GIVEN REQUEST:
Please repeat, word for word, the lines of the records below that run between the line holding "Given: Switch to the Premium tab" and the line holding "tap(62, 283)", inclusive.

## start

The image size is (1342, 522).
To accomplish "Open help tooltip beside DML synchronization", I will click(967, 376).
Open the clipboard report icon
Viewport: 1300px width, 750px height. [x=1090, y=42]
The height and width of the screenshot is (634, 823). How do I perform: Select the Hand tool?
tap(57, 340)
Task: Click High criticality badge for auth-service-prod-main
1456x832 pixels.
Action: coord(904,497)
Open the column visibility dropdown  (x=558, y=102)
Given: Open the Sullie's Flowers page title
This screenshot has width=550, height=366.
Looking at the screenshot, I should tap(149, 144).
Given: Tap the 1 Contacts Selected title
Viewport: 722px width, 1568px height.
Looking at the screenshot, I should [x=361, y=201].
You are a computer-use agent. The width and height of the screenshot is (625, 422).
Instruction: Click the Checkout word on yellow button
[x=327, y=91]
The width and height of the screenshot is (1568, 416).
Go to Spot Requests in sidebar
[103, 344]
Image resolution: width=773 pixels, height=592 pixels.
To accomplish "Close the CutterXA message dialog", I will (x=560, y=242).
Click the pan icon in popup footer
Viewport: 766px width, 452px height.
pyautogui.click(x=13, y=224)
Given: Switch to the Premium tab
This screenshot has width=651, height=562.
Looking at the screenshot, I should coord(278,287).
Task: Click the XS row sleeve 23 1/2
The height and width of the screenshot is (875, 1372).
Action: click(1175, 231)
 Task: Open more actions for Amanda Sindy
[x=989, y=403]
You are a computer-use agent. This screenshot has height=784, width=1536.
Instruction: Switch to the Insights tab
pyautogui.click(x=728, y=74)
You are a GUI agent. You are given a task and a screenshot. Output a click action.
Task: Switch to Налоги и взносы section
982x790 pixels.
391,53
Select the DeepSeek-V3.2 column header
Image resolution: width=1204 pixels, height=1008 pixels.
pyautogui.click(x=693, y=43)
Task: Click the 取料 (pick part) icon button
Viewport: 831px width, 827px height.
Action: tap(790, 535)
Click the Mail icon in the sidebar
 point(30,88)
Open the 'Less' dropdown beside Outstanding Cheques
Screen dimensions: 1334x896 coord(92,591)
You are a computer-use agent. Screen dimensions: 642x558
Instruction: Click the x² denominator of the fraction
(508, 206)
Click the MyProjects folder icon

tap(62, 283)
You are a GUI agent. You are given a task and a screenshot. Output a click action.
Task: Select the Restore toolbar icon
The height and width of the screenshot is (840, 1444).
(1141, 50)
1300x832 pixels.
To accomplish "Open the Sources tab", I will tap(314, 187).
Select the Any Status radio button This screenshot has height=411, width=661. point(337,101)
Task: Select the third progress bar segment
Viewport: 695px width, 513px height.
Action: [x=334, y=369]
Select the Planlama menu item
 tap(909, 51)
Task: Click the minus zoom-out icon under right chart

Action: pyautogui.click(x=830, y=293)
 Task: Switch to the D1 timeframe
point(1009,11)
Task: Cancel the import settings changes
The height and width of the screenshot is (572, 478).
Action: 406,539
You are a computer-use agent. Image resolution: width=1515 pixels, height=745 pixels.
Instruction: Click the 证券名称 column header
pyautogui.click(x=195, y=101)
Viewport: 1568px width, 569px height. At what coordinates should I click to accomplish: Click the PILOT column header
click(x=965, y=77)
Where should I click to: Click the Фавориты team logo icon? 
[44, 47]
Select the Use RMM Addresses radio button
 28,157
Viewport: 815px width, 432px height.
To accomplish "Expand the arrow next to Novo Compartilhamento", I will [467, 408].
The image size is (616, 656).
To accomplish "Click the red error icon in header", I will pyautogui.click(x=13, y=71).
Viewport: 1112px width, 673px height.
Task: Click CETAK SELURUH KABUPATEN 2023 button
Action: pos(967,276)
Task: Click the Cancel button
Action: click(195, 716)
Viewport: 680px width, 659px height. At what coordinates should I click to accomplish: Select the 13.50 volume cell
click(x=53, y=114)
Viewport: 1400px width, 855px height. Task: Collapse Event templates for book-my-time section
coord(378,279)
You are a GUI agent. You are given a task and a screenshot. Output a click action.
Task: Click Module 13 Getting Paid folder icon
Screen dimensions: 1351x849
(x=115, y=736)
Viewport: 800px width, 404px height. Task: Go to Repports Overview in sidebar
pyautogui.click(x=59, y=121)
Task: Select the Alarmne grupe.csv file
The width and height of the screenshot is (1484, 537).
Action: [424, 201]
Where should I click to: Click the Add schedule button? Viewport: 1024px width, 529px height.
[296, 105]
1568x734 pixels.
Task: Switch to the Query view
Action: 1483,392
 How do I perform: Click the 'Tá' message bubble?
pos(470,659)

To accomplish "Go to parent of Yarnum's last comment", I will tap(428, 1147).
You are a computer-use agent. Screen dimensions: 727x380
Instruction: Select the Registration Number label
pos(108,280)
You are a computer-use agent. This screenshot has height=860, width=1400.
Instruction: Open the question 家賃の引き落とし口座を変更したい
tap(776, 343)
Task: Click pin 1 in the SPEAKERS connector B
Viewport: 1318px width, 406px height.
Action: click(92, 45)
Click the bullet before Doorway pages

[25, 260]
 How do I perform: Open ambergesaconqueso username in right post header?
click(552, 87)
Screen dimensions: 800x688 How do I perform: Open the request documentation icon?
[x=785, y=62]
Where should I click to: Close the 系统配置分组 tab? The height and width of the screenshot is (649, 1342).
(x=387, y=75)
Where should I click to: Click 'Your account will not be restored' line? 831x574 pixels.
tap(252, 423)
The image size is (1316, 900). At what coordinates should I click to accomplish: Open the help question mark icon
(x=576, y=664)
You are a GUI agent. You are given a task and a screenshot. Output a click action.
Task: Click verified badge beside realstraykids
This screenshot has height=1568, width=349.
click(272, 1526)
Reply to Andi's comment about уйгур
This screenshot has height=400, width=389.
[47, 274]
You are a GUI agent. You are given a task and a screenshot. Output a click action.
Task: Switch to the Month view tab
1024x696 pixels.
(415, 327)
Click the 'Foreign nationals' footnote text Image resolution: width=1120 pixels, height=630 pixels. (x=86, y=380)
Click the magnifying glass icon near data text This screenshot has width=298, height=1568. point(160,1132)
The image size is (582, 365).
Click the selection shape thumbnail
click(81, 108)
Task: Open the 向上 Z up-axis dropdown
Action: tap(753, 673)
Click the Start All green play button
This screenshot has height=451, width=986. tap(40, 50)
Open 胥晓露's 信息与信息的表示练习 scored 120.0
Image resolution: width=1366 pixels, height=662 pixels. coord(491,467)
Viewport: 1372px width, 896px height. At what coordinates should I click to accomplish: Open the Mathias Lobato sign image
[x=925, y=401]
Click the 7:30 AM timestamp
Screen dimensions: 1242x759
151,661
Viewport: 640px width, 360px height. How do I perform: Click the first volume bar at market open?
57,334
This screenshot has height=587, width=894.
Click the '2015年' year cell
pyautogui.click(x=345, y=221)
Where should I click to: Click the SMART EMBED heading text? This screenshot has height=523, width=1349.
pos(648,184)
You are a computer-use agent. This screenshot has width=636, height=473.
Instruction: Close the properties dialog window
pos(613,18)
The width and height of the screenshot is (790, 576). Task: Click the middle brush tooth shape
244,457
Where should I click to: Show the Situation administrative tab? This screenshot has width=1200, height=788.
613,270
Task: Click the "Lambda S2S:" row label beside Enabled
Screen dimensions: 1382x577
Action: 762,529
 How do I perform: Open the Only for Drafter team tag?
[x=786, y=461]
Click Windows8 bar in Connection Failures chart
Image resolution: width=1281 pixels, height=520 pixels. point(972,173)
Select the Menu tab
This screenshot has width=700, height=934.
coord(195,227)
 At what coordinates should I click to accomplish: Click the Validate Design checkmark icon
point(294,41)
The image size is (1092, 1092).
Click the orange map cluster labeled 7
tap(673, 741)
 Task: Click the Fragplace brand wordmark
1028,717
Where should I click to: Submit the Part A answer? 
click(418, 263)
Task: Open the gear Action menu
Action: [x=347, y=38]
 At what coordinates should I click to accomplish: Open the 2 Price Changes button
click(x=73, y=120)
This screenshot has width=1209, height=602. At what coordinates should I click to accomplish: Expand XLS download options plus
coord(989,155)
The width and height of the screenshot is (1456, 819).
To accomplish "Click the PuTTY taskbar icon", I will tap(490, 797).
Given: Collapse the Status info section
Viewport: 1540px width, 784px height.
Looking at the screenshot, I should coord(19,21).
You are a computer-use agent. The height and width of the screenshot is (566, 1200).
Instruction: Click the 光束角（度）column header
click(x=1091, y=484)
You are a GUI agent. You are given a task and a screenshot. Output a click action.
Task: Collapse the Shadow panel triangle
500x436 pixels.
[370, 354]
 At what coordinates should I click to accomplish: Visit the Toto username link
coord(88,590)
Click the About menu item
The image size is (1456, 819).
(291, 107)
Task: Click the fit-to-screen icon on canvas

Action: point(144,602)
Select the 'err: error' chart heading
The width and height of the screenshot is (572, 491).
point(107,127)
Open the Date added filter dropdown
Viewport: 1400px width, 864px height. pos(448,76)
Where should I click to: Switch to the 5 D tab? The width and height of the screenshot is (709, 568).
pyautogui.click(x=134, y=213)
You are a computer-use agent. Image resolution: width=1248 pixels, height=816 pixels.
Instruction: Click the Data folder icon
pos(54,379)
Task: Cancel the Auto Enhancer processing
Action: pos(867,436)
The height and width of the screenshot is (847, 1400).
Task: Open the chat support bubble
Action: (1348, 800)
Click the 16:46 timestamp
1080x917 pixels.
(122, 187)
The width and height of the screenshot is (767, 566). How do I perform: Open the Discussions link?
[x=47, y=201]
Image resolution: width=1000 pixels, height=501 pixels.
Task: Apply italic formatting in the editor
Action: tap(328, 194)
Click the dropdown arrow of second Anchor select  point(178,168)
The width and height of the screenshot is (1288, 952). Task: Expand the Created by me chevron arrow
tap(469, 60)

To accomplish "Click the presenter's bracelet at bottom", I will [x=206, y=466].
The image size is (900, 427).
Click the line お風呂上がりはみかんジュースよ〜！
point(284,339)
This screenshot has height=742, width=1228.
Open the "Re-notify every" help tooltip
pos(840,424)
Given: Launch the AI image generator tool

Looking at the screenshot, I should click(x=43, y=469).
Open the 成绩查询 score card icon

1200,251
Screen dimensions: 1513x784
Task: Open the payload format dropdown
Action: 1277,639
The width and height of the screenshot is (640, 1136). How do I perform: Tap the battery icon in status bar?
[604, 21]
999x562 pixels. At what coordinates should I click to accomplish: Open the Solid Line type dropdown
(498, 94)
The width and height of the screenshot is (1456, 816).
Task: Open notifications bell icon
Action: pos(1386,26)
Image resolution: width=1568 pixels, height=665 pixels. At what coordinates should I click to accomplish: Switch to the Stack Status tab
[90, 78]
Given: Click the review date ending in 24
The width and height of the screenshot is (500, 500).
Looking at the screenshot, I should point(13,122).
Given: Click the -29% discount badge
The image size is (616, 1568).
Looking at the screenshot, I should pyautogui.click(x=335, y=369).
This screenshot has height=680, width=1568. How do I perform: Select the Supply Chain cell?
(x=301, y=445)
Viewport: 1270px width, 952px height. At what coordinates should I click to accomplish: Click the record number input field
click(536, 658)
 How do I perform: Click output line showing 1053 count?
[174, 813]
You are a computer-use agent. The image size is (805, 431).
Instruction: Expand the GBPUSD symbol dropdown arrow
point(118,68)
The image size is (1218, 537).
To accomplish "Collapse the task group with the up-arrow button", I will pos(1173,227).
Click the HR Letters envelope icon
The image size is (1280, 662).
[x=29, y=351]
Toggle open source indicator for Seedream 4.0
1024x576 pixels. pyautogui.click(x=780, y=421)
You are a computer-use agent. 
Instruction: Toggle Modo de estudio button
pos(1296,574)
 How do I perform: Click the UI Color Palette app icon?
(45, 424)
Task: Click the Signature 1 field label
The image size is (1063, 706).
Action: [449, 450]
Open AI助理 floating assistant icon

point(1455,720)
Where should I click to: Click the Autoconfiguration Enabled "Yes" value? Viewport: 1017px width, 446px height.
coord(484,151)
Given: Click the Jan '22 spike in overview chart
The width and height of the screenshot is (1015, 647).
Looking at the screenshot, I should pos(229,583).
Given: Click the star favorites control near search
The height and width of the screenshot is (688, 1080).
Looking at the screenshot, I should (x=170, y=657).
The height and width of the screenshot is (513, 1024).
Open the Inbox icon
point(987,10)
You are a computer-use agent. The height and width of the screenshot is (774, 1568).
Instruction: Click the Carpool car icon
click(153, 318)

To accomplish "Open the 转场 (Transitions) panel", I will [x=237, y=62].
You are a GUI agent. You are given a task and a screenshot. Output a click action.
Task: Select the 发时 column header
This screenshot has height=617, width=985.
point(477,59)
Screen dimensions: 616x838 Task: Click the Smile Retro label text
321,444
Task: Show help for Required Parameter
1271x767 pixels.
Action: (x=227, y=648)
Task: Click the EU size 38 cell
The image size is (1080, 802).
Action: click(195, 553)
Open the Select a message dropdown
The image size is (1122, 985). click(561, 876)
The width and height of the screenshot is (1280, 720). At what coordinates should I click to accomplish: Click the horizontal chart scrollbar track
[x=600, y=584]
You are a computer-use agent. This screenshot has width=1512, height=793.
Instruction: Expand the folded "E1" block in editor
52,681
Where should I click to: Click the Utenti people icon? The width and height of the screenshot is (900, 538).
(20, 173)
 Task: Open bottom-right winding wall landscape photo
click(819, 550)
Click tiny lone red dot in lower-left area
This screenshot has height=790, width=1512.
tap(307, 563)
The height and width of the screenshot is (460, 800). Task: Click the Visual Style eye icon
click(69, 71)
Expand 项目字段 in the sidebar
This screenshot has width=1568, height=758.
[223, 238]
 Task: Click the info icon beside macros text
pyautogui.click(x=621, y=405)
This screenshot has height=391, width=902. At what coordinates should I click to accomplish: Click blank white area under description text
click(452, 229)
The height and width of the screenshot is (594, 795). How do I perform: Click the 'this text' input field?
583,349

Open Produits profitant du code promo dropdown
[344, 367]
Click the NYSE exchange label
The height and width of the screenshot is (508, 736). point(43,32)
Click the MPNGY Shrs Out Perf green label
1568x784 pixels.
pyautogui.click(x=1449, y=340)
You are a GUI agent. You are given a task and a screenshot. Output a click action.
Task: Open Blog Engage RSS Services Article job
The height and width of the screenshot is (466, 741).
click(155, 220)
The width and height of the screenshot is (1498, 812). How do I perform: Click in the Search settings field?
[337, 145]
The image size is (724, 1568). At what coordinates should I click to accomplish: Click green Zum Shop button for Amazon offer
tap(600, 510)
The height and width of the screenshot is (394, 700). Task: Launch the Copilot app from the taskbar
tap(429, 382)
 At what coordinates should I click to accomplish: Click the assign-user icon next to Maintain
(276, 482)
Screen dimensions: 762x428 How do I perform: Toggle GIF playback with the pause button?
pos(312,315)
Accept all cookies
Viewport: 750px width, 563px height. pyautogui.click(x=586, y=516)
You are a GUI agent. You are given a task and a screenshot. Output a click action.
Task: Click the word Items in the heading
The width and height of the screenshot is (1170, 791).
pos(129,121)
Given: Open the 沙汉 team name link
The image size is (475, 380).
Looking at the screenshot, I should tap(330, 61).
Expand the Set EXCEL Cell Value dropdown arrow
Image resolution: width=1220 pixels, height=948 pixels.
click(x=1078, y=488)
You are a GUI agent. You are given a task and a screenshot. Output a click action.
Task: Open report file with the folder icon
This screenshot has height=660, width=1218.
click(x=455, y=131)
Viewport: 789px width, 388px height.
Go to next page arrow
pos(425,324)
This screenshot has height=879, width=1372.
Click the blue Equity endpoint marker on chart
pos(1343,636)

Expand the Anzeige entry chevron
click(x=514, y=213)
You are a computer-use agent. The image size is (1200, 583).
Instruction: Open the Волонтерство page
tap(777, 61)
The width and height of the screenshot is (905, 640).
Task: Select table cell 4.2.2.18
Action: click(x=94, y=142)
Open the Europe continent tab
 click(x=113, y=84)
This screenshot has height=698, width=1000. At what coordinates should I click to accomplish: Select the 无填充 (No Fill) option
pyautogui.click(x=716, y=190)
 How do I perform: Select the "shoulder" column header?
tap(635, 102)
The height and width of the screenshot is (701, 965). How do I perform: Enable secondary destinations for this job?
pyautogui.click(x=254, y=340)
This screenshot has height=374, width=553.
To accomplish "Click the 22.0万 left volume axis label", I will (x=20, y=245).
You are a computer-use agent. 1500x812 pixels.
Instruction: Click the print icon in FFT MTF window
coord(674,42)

## end

EXERCISE RESULT:
Given: Switch to the Premium tab
This screenshot has width=651, height=562.
Looking at the screenshot, I should coord(278,287).
Task: Click the XS row sleeve 23 1/2
The height and width of the screenshot is (875, 1372).
Action: click(1175, 231)
 Task: Open more actions for Amanda Sindy
[x=989, y=403]
You are a computer-use agent. This screenshot has height=784, width=1536.
Instruction: Switch to the Insights tab
pyautogui.click(x=728, y=74)
You are a GUI agent. You are given a task and a screenshot. Output a click action.
Task: Switch to Налоги и взносы section
982x790 pixels.
391,53
Select the DeepSeek-V3.2 column header
Image resolution: width=1204 pixels, height=1008 pixels.
pyautogui.click(x=693, y=43)
Task: Click the 取料 (pick part) icon button
Viewport: 831px width, 827px height.
Action: tap(790, 535)
Click the Mail icon in the sidebar
 point(30,88)
Open the 'Less' dropdown beside Outstanding Cheques
Screen dimensions: 1334x896 coord(92,591)
You are a computer-use agent. Screen dimensions: 642x558
Instruction: Click the x² denominator of the fraction
(508, 206)
Click the MyProjects folder icon

tap(62, 283)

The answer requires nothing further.